Treatment and outcome of invasive bladder cancer in patients after renal transplantation

Affiliations
Review

Treatment and outcome of invasive bladder cancer in patients after renal transplantation

Viraj A Master et al. J Urol. 2004 Mar.

Abstract

Purpose: Optimal management and clinical outcome of bladder cancer in renal transplant recipients are not well-defined. We analyzed single institution treatment strategies and outcomes of these patients.

Materials and methods: We retrospectively reviewed the University of California, San Francisco transplant database which contains information on 6,288 renal transplants performed between 1964 and 2002. The United Network for Organ Sharing database and Israel Penn International Transplant Tumor Registry were also queried to characterize the global nature of bladder cancer in renal transplant recipients.
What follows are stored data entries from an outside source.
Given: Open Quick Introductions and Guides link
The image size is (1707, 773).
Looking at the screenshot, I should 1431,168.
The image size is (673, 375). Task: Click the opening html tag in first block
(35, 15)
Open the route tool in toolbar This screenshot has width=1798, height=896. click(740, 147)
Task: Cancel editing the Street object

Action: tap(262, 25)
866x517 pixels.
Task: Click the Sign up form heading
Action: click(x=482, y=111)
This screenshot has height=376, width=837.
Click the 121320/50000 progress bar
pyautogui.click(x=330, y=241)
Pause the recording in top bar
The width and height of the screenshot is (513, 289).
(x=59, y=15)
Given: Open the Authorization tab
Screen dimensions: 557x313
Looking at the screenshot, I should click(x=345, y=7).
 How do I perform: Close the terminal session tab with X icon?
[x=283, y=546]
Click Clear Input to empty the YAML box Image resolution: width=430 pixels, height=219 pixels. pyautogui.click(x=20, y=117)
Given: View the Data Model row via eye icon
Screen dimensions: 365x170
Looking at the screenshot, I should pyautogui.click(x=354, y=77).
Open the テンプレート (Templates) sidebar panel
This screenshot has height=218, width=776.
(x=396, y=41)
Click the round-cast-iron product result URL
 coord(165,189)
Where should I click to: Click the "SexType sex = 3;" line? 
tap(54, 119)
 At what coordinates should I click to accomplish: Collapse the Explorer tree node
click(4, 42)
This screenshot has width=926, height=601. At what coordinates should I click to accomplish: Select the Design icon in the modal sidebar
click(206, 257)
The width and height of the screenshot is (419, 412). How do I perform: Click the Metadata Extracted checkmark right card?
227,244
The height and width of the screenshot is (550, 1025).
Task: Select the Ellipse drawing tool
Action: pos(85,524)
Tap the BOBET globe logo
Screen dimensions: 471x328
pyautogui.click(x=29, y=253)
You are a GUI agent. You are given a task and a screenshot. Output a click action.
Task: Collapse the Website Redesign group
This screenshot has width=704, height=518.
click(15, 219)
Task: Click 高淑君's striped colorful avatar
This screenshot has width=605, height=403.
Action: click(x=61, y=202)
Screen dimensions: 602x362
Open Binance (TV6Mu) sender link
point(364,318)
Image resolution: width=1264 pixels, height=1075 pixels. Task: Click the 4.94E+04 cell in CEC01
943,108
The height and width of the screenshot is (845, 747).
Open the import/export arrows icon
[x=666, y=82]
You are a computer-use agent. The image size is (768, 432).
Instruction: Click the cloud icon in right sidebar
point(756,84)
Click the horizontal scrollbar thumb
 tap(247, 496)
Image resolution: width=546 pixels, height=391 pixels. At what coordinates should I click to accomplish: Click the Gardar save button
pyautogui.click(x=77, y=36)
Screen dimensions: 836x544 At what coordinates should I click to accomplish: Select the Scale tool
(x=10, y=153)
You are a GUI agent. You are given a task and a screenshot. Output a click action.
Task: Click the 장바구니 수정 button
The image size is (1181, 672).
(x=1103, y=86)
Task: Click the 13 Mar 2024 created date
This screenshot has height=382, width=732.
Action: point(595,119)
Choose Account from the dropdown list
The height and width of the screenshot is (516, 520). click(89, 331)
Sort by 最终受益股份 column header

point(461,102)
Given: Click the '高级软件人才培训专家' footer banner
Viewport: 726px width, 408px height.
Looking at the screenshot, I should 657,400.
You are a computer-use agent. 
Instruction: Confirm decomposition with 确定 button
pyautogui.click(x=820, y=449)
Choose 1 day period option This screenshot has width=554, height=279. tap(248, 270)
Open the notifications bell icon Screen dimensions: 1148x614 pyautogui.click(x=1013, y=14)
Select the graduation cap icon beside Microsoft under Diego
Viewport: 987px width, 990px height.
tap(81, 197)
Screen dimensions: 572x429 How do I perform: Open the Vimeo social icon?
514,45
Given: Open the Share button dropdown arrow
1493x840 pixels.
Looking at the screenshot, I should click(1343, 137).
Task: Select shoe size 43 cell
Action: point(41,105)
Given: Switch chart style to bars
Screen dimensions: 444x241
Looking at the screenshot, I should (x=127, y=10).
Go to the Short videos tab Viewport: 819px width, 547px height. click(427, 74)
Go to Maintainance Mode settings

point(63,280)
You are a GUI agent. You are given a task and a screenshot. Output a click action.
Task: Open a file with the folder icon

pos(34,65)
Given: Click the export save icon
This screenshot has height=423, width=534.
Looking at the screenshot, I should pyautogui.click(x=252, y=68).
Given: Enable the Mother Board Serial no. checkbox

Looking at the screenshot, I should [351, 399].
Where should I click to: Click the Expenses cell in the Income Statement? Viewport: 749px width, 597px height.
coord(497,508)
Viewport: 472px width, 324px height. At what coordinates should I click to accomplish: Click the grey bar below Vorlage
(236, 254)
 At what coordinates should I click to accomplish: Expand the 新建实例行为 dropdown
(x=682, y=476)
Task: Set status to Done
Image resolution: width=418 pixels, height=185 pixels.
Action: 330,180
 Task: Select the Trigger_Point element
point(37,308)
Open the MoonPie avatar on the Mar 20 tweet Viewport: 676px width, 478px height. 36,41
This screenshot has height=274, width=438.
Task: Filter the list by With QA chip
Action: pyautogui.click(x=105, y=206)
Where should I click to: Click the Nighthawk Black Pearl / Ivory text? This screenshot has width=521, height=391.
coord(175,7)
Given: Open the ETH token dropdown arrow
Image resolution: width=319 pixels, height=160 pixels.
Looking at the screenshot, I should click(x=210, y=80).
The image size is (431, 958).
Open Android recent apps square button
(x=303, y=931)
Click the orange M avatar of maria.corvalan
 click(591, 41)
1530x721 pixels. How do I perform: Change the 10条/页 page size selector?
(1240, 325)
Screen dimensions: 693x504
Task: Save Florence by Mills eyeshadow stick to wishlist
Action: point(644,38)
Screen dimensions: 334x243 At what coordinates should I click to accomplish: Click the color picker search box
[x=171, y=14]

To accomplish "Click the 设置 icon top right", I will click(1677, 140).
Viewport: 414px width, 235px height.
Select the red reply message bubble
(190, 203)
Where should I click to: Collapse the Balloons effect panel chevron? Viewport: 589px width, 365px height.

Results: The United Network for Organ Sharing database (1986 to 2001) contained information on 31 patients who were found to have bladder cancer (0.024% prevalence) and the Israel Penn International Transplant Tumor Registry (1967 to 2001) contained information on 135 patients representing 0.84% of all reported malignancies. We identified 7 renal transplant recipients with bladder cancer at our institution. Invasive transitional cell carcinoma developed in 5 patients at a median of 2.8 years after transplant. Three patients underwent uncomplicated radical cystectomy and preservation of the renal allograft. Overall survival at 48 months was 60%.

Conclusions: Bladder cancer after renal transplantation is not common. For patients who present with invasive disease, traditional extirpative surgery should be considered. Moreover, the allograft is rarely the source of transitional cell carcinoma and can be preserved. In our experience the cancer and urinary outcomes compare favorably with nontransplant patient outcomes after treatment.